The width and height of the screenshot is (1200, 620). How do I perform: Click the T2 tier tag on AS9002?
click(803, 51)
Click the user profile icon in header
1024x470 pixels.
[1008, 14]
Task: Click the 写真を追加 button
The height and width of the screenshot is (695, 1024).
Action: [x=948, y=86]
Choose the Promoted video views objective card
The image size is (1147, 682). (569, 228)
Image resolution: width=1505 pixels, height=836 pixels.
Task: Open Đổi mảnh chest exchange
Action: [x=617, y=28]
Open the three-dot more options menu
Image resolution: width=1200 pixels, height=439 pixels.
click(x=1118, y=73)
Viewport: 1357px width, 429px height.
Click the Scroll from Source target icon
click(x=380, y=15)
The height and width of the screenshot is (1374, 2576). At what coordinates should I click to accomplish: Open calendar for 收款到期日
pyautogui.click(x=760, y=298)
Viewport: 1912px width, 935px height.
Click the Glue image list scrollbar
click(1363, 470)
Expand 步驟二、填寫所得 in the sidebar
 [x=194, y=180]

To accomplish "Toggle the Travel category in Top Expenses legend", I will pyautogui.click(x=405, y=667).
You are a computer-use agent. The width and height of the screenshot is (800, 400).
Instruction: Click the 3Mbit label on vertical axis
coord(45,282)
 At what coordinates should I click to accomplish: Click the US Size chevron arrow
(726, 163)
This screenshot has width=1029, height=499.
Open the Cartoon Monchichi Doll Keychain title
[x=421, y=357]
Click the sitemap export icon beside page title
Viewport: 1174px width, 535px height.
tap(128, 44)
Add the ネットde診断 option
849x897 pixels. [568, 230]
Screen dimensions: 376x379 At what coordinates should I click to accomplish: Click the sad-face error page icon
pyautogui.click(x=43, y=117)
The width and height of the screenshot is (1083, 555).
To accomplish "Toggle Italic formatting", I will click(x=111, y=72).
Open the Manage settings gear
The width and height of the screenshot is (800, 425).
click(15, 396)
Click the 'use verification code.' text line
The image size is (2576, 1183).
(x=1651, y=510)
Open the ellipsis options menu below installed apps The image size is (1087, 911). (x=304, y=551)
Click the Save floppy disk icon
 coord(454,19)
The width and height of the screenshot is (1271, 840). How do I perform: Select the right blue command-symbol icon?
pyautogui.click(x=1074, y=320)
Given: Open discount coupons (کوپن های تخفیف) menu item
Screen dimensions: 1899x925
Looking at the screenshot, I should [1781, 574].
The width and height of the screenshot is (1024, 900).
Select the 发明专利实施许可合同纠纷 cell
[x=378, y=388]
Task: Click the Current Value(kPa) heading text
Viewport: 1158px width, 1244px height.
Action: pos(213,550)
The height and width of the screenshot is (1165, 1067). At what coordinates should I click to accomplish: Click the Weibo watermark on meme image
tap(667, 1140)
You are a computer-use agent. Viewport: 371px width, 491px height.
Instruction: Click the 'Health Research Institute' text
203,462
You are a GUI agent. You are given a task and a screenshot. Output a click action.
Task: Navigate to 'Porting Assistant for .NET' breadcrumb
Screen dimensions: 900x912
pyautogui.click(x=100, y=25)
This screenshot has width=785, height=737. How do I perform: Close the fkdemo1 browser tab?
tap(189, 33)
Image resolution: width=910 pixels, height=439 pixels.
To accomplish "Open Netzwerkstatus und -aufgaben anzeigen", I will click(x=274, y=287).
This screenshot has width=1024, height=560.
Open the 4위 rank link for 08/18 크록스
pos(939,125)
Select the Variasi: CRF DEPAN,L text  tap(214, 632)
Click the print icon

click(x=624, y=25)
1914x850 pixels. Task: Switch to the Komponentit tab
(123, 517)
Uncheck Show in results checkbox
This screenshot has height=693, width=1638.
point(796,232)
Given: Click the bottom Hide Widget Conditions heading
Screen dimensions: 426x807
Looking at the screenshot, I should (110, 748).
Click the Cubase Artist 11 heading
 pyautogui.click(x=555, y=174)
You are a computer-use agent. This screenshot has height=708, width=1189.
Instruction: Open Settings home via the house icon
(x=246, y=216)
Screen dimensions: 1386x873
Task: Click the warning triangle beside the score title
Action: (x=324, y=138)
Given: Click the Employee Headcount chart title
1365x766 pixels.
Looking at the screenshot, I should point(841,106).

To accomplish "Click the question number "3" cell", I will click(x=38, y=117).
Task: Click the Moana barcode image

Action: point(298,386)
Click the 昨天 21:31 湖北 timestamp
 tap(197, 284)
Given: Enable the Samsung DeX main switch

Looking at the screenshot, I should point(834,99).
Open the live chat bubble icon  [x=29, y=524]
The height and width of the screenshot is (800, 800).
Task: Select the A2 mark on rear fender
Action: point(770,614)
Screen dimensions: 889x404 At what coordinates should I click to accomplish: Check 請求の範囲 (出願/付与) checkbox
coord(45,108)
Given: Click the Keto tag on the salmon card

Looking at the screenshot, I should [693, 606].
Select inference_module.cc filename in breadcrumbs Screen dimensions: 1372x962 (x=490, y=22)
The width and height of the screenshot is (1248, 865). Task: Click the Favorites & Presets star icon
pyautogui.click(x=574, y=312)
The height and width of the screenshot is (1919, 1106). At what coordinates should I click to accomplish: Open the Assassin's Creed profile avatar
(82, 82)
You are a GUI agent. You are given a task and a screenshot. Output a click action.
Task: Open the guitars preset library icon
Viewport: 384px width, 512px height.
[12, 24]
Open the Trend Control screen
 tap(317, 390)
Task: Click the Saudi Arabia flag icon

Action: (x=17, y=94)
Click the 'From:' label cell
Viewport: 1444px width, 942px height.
* * * * * * *
[ABOUT THIS TASK]
Give again each line of the listing above, keeping every word the same.

[FINAL ANSWER]
The width and height of the screenshot is (1200, 620). How do I perform: Click the T2 tier tag on AS9002?
click(803, 51)
Click the user profile icon in header
1024x470 pixels.
[1008, 14]
Task: Click the 写真を追加 button
The height and width of the screenshot is (695, 1024).
Action: [x=948, y=86]
Choose the Promoted video views objective card
The image size is (1147, 682). (569, 228)
Image resolution: width=1505 pixels, height=836 pixels.
Task: Open Đổi mảnh chest exchange
Action: [x=617, y=28]
Open the three-dot more options menu
Image resolution: width=1200 pixels, height=439 pixels.
click(x=1118, y=73)
Viewport: 1357px width, 429px height.
Click the Scroll from Source target icon
click(x=380, y=15)
The height and width of the screenshot is (1374, 2576). At what coordinates should I click to accomplish: Open calendar for 收款到期日
pyautogui.click(x=760, y=298)
Viewport: 1912px width, 935px height.
Click the Glue image list scrollbar
click(1363, 470)
Expand 步驟二、填寫所得 in the sidebar
 [x=194, y=180]

To accomplish "Toggle the Travel category in Top Expenses legend", I will pyautogui.click(x=405, y=667).
You are a computer-use agent. The width and height of the screenshot is (800, 400).
Instruction: Click the 3Mbit label on vertical axis
coord(45,282)
 At what coordinates should I click to accomplish: Click the US Size chevron arrow
(726, 163)
This screenshot has width=1029, height=499.
Open the Cartoon Monchichi Doll Keychain title
[x=421, y=357]
Click the sitemap export icon beside page title
Viewport: 1174px width, 535px height.
tap(128, 44)
Add the ネットde診断 option
849x897 pixels. [568, 230]
Screen dimensions: 376x379 At what coordinates should I click to accomplish: Click the sad-face error page icon
pyautogui.click(x=43, y=117)
The width and height of the screenshot is (1083, 555).
To accomplish "Toggle Italic formatting", I will click(x=111, y=72).
Open the Manage settings gear
The width and height of the screenshot is (800, 425).
click(15, 396)
Click the 'use verification code.' text line
The image size is (2576, 1183).
(x=1651, y=510)
Open the ellipsis options menu below installed apps The image size is (1087, 911). (x=304, y=551)
Click the Save floppy disk icon
 coord(454,19)
The width and height of the screenshot is (1271, 840). How do I perform: Select the right blue command-symbol icon?
pyautogui.click(x=1074, y=320)
Given: Open discount coupons (کوپن های تخفیف) menu item
Screen dimensions: 1899x925
Looking at the screenshot, I should [1781, 574].
The width and height of the screenshot is (1024, 900).
Select the 发明专利实施许可合同纠纷 cell
[x=378, y=388]
Task: Click the Current Value(kPa) heading text
Viewport: 1158px width, 1244px height.
Action: pos(213,550)
The height and width of the screenshot is (1165, 1067). At what coordinates should I click to accomplish: Click the Weibo watermark on meme image
tap(667, 1140)
You are a computer-use agent. Viewport: 371px width, 491px height.
Instruction: Click the 'Health Research Institute' text
203,462
You are a GUI agent. You are given a task and a screenshot. Output a click action.
Task: Navigate to 'Porting Assistant for .NET' breadcrumb
Screen dimensions: 900x912
pyautogui.click(x=100, y=25)
This screenshot has width=785, height=737. How do I perform: Close the fkdemo1 browser tab?
tap(189, 33)
Image resolution: width=910 pixels, height=439 pixels.
To accomplish "Open Netzwerkstatus und -aufgaben anzeigen", I will click(x=274, y=287).
This screenshot has width=1024, height=560.
Open the 4위 rank link for 08/18 크록스
pos(939,125)
Select the Variasi: CRF DEPAN,L text  tap(214, 632)
Click the print icon

click(x=624, y=25)
1914x850 pixels. Task: Switch to the Komponentit tab
(123, 517)
Uncheck Show in results checkbox
This screenshot has height=693, width=1638.
point(796,232)
Given: Click the bottom Hide Widget Conditions heading
Screen dimensions: 426x807
Looking at the screenshot, I should (110, 748).
Click the Cubase Artist 11 heading
 pyautogui.click(x=555, y=174)
You are a computer-use agent. This screenshot has height=708, width=1189.
Instruction: Open Settings home via the house icon
(x=246, y=216)
Screen dimensions: 1386x873
Task: Click the warning triangle beside the score title
Action: (x=324, y=138)
Given: Click the Employee Headcount chart title
1365x766 pixels.
Looking at the screenshot, I should point(841,106).

To accomplish "Click the question number "3" cell", I will click(x=38, y=117).
Task: Click the Moana barcode image

Action: point(298,386)
Click the 昨天 21:31 湖北 timestamp
 tap(197, 284)
Given: Enable the Samsung DeX main switch

Looking at the screenshot, I should point(834,99).
Open the live chat bubble icon  [x=29, y=524]
The height and width of the screenshot is (800, 800).
Task: Select the A2 mark on rear fender
Action: point(770,614)
Screen dimensions: 889x404 At what coordinates should I click to accomplish: Check 請求の範囲 (出願/付与) checkbox
coord(45,108)
Given: Click the Keto tag on the salmon card

Looking at the screenshot, I should [693, 606].
Select inference_module.cc filename in breadcrumbs Screen dimensions: 1372x962 (x=490, y=22)
The width and height of the screenshot is (1248, 865). Task: Click the Favorites & Presets star icon
pyautogui.click(x=574, y=312)
The height and width of the screenshot is (1919, 1106). At what coordinates should I click to accomplish: Open the Assassin's Creed profile avatar
(82, 82)
You are a GUI agent. You are given a task and a screenshot. Output a click action.
Task: Open the guitars preset library icon
Viewport: 384px width, 512px height.
[12, 24]
Open the Trend Control screen
 tap(317, 390)
Task: Click the Saudi Arabia flag icon

Action: (x=17, y=94)
Click the 'From:' label cell
Viewport: 1444px width, 942px height.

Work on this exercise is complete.